▶ _Problem statement_:
Lay out every one of the rows below as a numbered list, omitting the blank lines.

▶ _The input_:
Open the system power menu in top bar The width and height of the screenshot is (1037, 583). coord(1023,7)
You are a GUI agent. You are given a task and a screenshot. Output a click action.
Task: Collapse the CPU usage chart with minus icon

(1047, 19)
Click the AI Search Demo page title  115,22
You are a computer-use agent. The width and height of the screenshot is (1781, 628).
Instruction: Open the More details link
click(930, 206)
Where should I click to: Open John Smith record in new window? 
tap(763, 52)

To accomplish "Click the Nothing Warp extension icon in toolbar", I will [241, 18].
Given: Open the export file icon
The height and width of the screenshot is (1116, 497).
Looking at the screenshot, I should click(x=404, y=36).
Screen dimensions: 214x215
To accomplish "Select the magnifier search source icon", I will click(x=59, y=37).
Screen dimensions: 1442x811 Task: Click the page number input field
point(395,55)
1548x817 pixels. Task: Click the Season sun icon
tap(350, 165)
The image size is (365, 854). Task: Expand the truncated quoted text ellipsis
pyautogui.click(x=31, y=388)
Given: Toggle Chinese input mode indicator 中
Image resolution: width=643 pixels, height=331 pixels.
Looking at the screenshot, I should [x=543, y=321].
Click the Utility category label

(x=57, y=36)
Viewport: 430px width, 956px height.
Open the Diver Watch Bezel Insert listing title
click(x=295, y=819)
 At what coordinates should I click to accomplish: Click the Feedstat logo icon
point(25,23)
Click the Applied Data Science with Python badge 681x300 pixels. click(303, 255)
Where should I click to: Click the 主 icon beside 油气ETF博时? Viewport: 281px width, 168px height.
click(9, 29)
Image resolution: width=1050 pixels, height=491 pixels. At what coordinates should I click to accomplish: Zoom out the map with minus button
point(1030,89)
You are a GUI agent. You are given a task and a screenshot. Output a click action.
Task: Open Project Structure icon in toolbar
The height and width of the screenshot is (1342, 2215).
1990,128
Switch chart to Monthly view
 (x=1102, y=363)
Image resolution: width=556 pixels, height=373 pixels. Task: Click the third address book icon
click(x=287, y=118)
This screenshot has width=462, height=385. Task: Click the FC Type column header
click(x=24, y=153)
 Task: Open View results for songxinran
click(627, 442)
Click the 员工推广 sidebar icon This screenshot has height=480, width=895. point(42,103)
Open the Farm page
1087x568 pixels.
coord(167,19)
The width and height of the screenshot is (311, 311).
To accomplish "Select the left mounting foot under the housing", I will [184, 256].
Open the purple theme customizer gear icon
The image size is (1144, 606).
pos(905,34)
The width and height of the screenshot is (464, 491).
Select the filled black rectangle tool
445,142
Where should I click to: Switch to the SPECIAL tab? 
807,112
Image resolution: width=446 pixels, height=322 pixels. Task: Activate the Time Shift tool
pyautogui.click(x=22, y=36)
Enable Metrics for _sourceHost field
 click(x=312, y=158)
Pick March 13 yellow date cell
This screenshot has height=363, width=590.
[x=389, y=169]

▶ _Written response_:
1. Open the system power menu in top bar The width and height of the screenshot is (1037, 583). coord(1023,7)
2. You are a GUI agent. You are given a task and a screenshot. Output a click action.
3. Task: Collapse the CPU usage chart with minus icon
4. (1047, 19)
5. Click the AI Search Demo page title  115,22
6. You are a computer-use agent. The width and height of the screenshot is (1781, 628).
7. Instruction: Open the More details link
8. click(930, 206)
9. Where should I click to: Open John Smith record in new window? 
10. tap(763, 52)
11. To accomplish "Click the Nothing Warp extension icon in toolbar", I will [241, 18].
12. Given: Open the export file icon
13. The height and width of the screenshot is (1116, 497).
14. Looking at the screenshot, I should click(x=404, y=36).
15. Screen dimensions: 214x215
16. To accomplish "Select the magnifier search source icon", I will click(x=59, y=37).
17. Screen dimensions: 1442x811 Task: Click the page number input field
18. point(395,55)
19. 1548x817 pixels. Task: Click the Season sun icon
20. tap(350, 165)
21. The image size is (365, 854). Task: Expand the truncated quoted text ellipsis
22. pyautogui.click(x=31, y=388)
23. Given: Toggle Chinese input mode indicator 中
24. Image resolution: width=643 pixels, height=331 pixels.
25. Looking at the screenshot, I should [x=543, y=321].
26. Click the Utility category label
27. (x=57, y=36)
28. Viewport: 430px width, 956px height.
29. Open the Diver Watch Bezel Insert listing title
30. click(x=295, y=819)
31.  At what coordinates should I click to accomplish: Click the Feedstat logo icon
32. point(25,23)
33. Click the Applied Data Science with Python badge 681x300 pixels. click(303, 255)
34. Where should I click to: Click the 主 icon beside 油气ETF博时? Viewport: 281px width, 168px height.
35. click(9, 29)
36. Image resolution: width=1050 pixels, height=491 pixels. At what coordinates should I click to accomplish: Zoom out the map with minus button
37. point(1030,89)
38. You are a GUI agent. You are given a task and a screenshot. Output a click action.
39. Task: Open Project Structure icon in toolbar
40. The height and width of the screenshot is (1342, 2215).
41. 1990,128
42. Switch chart to Monthly view
43.  (x=1102, y=363)
44. Image resolution: width=556 pixels, height=373 pixels. Task: Click the third address book icon
45. click(x=287, y=118)
46. This screenshot has width=462, height=385. Task: Click the FC Type column header
47. click(x=24, y=153)
48.  Task: Open View results for songxinran
49. click(627, 442)
50. Click the 员工推广 sidebar icon This screenshot has height=480, width=895. point(42,103)
51. Open the Farm page
52. 1087x568 pixels.
53. coord(167,19)
54. The width and height of the screenshot is (311, 311).
55. To accomplish "Select the left mounting foot under the housing", I will [184, 256].
56. Open the purple theme customizer gear icon
57. The image size is (1144, 606).
58. pos(905,34)
59. The width and height of the screenshot is (464, 491).
60. Select the filled black rectangle tool
61. 445,142
62. Where should I click to: Switch to the SPECIAL tab? 
63. 807,112
64. Image resolution: width=446 pixels, height=322 pixels. Task: Activate the Time Shift tool
65. pyautogui.click(x=22, y=36)
66. Enable Metrics for _sourceHost field
67.  click(x=312, y=158)
68. Pick March 13 yellow date cell
69. This screenshot has height=363, width=590.
70. [x=389, y=169]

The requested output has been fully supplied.